Une descente subjective dans l’angoisse
Le film suit Anaïs, une jeune femme réservée et solitaire, qui dessine dans une galerie du musée. Progressivement envahie par des pensées intrusives et des voix négatives, elle se laisse submerger par l’angoisse et le regard qu’elle imagine peser sur elle. Cette pression intérieure la pousse alors à saboter son propre dessin, déclenchant une bascule où la frontière entre réalité et projection mentale se trouble.

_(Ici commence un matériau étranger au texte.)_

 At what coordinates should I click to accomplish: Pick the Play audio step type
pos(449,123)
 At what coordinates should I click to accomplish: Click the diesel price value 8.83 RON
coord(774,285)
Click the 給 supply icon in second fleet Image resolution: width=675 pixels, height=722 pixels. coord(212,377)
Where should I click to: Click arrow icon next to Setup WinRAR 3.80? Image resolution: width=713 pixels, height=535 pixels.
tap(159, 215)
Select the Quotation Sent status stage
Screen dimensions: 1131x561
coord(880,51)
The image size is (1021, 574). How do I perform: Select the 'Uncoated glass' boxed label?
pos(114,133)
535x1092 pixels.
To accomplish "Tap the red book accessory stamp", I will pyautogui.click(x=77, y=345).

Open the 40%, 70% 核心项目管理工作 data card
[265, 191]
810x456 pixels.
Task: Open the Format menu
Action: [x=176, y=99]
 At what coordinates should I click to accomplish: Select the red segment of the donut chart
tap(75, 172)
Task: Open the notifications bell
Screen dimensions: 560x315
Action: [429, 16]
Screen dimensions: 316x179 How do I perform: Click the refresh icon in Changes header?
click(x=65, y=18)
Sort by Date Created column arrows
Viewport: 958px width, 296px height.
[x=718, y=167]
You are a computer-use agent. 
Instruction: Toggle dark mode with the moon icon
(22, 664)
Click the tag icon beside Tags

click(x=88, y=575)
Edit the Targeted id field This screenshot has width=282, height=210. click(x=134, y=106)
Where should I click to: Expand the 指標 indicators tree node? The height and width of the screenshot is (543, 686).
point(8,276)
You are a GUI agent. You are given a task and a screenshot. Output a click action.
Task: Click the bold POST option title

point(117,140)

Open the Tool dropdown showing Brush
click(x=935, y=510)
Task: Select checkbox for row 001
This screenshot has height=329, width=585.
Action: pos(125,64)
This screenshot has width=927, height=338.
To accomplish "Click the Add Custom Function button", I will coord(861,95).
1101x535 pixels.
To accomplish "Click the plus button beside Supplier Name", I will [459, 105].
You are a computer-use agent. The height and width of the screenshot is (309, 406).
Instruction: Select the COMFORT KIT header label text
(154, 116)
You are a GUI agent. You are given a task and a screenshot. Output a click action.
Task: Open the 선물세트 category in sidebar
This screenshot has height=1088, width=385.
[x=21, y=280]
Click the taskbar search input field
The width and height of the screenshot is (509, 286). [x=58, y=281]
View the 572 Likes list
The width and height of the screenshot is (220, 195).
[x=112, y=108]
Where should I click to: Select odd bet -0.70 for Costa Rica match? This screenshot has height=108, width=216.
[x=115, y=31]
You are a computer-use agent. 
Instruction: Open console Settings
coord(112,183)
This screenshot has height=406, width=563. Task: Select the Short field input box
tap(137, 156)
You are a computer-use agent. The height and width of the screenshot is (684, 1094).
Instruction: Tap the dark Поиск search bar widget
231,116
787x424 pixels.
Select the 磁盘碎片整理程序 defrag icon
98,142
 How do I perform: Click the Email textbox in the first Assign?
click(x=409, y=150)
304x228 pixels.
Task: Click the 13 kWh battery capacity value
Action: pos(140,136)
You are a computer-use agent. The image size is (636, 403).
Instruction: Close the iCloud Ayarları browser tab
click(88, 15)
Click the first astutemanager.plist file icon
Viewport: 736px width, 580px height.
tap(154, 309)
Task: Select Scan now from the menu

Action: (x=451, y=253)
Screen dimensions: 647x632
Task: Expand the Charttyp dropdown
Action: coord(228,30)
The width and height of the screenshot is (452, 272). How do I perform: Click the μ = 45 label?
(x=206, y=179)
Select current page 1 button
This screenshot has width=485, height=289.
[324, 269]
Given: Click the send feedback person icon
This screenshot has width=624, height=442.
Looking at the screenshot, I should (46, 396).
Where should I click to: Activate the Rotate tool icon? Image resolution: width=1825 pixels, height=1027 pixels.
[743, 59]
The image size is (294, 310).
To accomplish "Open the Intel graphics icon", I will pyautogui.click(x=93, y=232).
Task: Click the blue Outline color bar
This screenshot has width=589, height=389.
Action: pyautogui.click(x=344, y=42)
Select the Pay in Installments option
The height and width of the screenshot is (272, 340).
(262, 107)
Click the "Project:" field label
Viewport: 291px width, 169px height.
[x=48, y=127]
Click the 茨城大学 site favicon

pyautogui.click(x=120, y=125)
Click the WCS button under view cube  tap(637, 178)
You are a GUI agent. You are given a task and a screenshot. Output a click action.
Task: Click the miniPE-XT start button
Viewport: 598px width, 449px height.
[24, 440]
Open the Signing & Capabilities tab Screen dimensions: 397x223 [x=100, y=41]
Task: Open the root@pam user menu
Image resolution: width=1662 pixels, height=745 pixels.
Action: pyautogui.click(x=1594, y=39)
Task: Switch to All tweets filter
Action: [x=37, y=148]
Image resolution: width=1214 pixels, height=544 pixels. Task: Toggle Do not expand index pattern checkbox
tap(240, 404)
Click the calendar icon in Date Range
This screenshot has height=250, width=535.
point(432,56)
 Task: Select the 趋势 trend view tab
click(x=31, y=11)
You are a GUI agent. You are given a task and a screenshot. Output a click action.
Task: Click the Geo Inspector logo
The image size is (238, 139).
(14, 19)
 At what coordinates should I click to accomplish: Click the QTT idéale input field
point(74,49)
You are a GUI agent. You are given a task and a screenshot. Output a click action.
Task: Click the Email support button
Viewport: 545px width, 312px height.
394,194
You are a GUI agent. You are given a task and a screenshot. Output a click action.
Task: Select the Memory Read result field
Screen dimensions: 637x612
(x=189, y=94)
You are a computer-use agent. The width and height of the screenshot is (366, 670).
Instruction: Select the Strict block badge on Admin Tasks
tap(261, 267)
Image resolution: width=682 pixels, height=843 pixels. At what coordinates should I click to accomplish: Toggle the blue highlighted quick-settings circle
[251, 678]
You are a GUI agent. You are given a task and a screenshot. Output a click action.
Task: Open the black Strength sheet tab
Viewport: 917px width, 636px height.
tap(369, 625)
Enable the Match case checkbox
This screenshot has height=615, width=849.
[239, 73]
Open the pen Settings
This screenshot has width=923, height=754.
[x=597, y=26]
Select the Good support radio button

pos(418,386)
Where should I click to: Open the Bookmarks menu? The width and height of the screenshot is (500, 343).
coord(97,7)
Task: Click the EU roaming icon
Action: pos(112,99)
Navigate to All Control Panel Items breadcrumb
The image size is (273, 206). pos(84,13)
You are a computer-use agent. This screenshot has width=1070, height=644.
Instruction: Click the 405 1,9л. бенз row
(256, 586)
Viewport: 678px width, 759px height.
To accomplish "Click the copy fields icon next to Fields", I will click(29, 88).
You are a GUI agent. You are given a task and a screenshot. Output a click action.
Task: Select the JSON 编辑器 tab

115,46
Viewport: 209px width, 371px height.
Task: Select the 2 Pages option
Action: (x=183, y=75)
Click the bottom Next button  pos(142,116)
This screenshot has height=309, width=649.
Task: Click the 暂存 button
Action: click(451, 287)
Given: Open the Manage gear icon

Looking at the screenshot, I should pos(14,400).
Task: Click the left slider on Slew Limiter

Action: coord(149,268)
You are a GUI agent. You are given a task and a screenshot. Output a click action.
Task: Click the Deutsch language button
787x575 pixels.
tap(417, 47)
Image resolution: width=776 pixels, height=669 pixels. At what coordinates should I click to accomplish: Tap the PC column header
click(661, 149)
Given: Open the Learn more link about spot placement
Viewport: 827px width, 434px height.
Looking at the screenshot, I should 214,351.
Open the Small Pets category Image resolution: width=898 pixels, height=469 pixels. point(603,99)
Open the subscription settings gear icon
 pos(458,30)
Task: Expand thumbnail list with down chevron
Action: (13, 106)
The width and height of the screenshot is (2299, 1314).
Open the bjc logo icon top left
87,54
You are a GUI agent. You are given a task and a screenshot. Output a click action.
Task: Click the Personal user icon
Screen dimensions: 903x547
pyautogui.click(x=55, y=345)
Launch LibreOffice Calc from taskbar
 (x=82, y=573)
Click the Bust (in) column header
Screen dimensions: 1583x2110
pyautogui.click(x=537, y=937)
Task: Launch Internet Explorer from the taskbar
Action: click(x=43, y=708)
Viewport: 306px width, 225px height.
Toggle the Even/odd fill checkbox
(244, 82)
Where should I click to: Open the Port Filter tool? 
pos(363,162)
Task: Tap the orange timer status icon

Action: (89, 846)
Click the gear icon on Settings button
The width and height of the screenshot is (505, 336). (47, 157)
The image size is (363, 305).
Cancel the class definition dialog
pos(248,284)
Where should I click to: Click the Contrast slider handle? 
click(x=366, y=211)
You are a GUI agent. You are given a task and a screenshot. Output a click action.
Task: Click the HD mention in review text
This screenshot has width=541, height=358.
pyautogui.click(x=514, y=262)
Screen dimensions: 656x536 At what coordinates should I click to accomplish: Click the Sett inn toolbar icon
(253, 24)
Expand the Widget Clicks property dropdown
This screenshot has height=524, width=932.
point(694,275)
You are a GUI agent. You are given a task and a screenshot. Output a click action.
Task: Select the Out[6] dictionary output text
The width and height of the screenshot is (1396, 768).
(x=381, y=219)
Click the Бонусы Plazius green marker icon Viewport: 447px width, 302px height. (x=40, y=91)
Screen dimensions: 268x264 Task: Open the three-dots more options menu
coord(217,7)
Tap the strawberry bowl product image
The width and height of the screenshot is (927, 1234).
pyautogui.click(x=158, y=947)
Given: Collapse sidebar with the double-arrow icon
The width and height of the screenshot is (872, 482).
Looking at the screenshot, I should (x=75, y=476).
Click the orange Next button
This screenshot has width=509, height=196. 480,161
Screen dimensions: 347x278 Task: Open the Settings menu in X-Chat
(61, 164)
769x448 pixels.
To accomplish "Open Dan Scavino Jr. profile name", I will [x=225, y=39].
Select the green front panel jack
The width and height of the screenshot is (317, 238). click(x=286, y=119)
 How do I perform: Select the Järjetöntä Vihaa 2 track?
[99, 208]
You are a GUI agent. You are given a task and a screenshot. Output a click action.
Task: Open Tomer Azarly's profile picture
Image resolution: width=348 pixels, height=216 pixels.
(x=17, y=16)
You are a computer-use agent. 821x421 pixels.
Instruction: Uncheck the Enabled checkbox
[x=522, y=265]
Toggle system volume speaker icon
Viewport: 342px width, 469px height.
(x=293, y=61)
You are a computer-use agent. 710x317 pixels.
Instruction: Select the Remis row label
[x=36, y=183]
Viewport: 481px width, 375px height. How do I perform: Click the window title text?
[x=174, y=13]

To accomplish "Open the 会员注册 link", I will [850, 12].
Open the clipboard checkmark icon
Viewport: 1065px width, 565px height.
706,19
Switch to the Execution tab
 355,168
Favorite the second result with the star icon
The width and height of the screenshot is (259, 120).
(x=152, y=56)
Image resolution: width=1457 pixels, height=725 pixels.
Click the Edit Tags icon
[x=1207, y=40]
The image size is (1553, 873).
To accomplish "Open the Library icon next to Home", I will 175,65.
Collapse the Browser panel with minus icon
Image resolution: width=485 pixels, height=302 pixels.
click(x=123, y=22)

Anaïs se retrouve prisonnière de ses propres projections anxiogènes, poursuivie par une incarnation terrifiante de la marquise, figure à la fois accusatrice et symbolique.
Plutôt que de représenter frontalement des scènes de harcèlement, Delorme choisit une approche plus insidieuse : le spectateur est plongé dans l’intériorité du personnage principal, dans ces mécanismes mentaux où la peur, l’humiliation et l’anticipation du rejet contaminent chaque perception du réel.
Une mise en scène au service de la psyché
Une identité visuelle marquée
La réalisation s’appuie sur un dispositif formel précis :
- Cadres très serrés, gros plans et plans subjectifs pour épouser le regard d’Anaïs et enfermer le spectateur dans son ressenti.
- Travail sonore envahissant, fait de chuchotements, de railleries imaginées et de sons répétitifs (le crayon sur le papier), qui saturent progressivement l’espace auditif jusqu’au point de rupture.
- Désorientation visuelle, sautes d’axe et ruptures de continuité spatiale, traduisant la perte de repères du personnage.
- Le musée devient un décor symbolique à part entière : les tableaux, de magnifiques figures figées, surplombent Anaïs et participent à son sentiment d’écrasement et de jugement permanent.
La direction de la photographie joue sur un contraste fort entre le personnage et son environnement. Le pull jaune sur-saturé d’Anaïs la distingue visuellement du reste du monde, volontairement désaturé, accentuant son isolement. La lumière, contrainte par le lieu réel du tournage, est détournée pour renforcer la tension dramatique et accompagner l’évolution mentale du personnage, jusqu’au basculement final.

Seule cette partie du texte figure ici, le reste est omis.